Warehouse F

Kidney Assault

Home
The Unseen Enemy
Page 2
Page 3

Enjoy The Turkey – Melamine For All!

By James Donahue

An alarming number of Americans are showing up on food lines and may be celebrating this Thanksgiving holiday in a homeless state this season. Those who are wolfing down their traditional Turkey with all of the trimming may be shocked to know that they may also be swallowing a slow and insidious poison called melamine.

You have all been reading about melamine. It is the stuff that got in the baby food in China and was the cause of several infant deaths and thousands of infants getting seriously sick. It also has been found in the dry milk products coming from China, and has showed up in some of the world’s chocolates.

But U.S. food is still ok, isn’t it? Guess again.

The Associated Press reported this week that it used the Freedom of Information Act to acquire a report from the Food and Drug Administration that traces of melamine have been found in infant formula produced by three major firms, Abbott Laboratories, Nestle and Mead Johnson. These firms produce over 90 percent of all of the infant formula generated in the nation.

The FDA also maintains that the trace levels of melamine are believed to be too low to cause any harm and that mothers should continue feeding it to their babies.

So how did the melamine get into the baby formula?

Melamine is a synthesized industrial chemical made from petroleum. It is used in plastics, including plastic food packaging and baby bottles. It also is a common ingredient in cleaners, waterproof plywood, plastic compounds, cement, ink and fire-retardant paint. It can leach off into food that comes in contact with plastic.

Melamine also is used in fertilizer because it helps nitrogen seep into soil. It accumulates in the ground as salt crystals that are later consumed by plants, including wheat, corn, beans, rice and all of the food crops that come to our table.  It has been found in animal feed which comes from corn, wheat gluten and other products, thus is showing up in meat, milk, eggs and all of the foods that come from our farms.
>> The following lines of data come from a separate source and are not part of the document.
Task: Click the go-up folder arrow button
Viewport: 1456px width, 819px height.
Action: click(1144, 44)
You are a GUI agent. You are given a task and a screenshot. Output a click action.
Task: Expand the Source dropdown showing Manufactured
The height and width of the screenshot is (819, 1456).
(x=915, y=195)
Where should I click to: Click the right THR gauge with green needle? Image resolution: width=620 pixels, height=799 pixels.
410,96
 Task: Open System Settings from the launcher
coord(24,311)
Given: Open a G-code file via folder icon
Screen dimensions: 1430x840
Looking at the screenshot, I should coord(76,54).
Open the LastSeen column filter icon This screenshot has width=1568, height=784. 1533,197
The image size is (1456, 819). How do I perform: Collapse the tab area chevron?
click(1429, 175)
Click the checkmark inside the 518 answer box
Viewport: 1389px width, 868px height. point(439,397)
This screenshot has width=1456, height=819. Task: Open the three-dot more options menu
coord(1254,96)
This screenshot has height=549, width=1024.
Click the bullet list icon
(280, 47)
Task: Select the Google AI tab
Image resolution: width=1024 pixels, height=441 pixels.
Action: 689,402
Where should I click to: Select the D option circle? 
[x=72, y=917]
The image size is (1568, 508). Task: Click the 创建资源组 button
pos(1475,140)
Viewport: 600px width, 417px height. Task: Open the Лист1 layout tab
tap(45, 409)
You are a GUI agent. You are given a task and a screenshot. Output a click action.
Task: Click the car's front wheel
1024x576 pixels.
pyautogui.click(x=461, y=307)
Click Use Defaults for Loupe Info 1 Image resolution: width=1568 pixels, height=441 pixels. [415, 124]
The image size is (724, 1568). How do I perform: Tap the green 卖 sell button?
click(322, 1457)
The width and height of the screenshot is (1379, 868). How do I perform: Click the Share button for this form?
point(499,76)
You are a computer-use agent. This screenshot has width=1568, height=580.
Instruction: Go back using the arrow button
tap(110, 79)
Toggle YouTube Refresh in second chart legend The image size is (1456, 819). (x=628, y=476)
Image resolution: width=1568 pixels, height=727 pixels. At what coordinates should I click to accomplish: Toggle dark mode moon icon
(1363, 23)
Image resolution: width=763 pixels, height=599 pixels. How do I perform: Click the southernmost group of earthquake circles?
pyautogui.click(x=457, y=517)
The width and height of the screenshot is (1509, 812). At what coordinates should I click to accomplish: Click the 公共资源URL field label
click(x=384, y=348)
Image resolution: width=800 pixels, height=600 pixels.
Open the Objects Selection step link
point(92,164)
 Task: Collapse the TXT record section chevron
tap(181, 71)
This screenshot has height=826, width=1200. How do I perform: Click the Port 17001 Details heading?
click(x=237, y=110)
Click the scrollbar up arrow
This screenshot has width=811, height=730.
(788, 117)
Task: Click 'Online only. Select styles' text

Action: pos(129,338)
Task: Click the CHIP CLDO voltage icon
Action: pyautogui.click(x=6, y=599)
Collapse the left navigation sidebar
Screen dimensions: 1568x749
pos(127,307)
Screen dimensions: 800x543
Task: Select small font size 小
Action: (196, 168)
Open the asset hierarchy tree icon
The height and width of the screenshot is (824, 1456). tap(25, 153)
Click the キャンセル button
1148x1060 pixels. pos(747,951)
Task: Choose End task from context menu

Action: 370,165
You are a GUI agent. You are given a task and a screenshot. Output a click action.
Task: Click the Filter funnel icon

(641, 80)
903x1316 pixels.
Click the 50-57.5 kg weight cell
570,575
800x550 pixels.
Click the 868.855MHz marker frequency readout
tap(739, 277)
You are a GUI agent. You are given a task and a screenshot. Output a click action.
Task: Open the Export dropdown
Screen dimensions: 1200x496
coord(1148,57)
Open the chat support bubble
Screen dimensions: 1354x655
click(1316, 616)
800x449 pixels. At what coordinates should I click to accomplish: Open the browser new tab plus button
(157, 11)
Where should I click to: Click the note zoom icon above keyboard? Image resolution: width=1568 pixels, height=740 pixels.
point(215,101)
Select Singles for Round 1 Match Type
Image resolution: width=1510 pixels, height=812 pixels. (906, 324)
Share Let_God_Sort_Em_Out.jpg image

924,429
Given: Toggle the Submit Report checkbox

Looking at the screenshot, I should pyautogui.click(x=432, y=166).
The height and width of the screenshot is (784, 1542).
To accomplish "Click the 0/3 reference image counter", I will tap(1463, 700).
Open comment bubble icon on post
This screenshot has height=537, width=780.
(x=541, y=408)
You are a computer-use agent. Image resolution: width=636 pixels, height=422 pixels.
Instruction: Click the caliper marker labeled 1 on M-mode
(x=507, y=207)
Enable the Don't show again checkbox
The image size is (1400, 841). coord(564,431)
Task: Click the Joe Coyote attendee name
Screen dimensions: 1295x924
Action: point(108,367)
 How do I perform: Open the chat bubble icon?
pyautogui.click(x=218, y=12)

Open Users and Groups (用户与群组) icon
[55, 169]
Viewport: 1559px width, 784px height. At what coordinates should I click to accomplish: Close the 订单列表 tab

In a copyright protected story by James E. McWilliams, professor of history at Texas State University, that appeared in the New York Times, James E. McWilliams, professor of history at Texas State University suggested that even “organic” foods may not be safe from melamine if the chemical gets in the ground from which this food, or the feed that is fed to animals is grown.

The horror of this story is that melamine has nearly the same protein structure as casseinate, the natural food protein found in milk. It is much cheaper to produce than casseinate so some food producers in China (and the United States?) discovered they could switch melamine for the milk base and for a while they got away with it. Until babies consuming the formulas laced with melamine began getting sick and dying of kidney failure.

Melamine contains a high level of nitrates and if people consume enough of it in processed meats, milk and other products, the nitrates crystallize in the kidneys causing kidney stones and even death.

Government officials say the amount of melamine found in the baby formula does not suggest it was purposefully added, as happened in China. They also say that since there have been no reports of human illness in the United States from melamine, they are not suspicious of other food products.

Does this mean we are not consuming melamine-laced food, or does it mean that the melamine we are eating has not caught up with us yet?

McWilliams wrote that the FDA last year reported that millions of Americans ate chicken and hogs fed melamine-tainted wheat gluten and feed imported from China. A recall was considered but it didn’t happen, probably for financial reasons.

This occurred at about the same time thousands of cats and dogs in the U.S. died from melamine-laced pet food, the McWilliams story stated.

Why were pets and babies in China victims of melamine, while adults have not yet shown symptoms of kidney trouble? The answer should be obvious. Babies and our cats and dogs are smaller, and more vulnerable to smaller doses of this poison.

The FDA admits it has not been able to establish an acceptable level of melamine exposure for children. Infant formula often constitutes a newborn’s entire diet for the first few weeks of their lives. The food we feed our pets often fits the same description. If they get canned pet food, the diet may remain unchanged for most of their lives.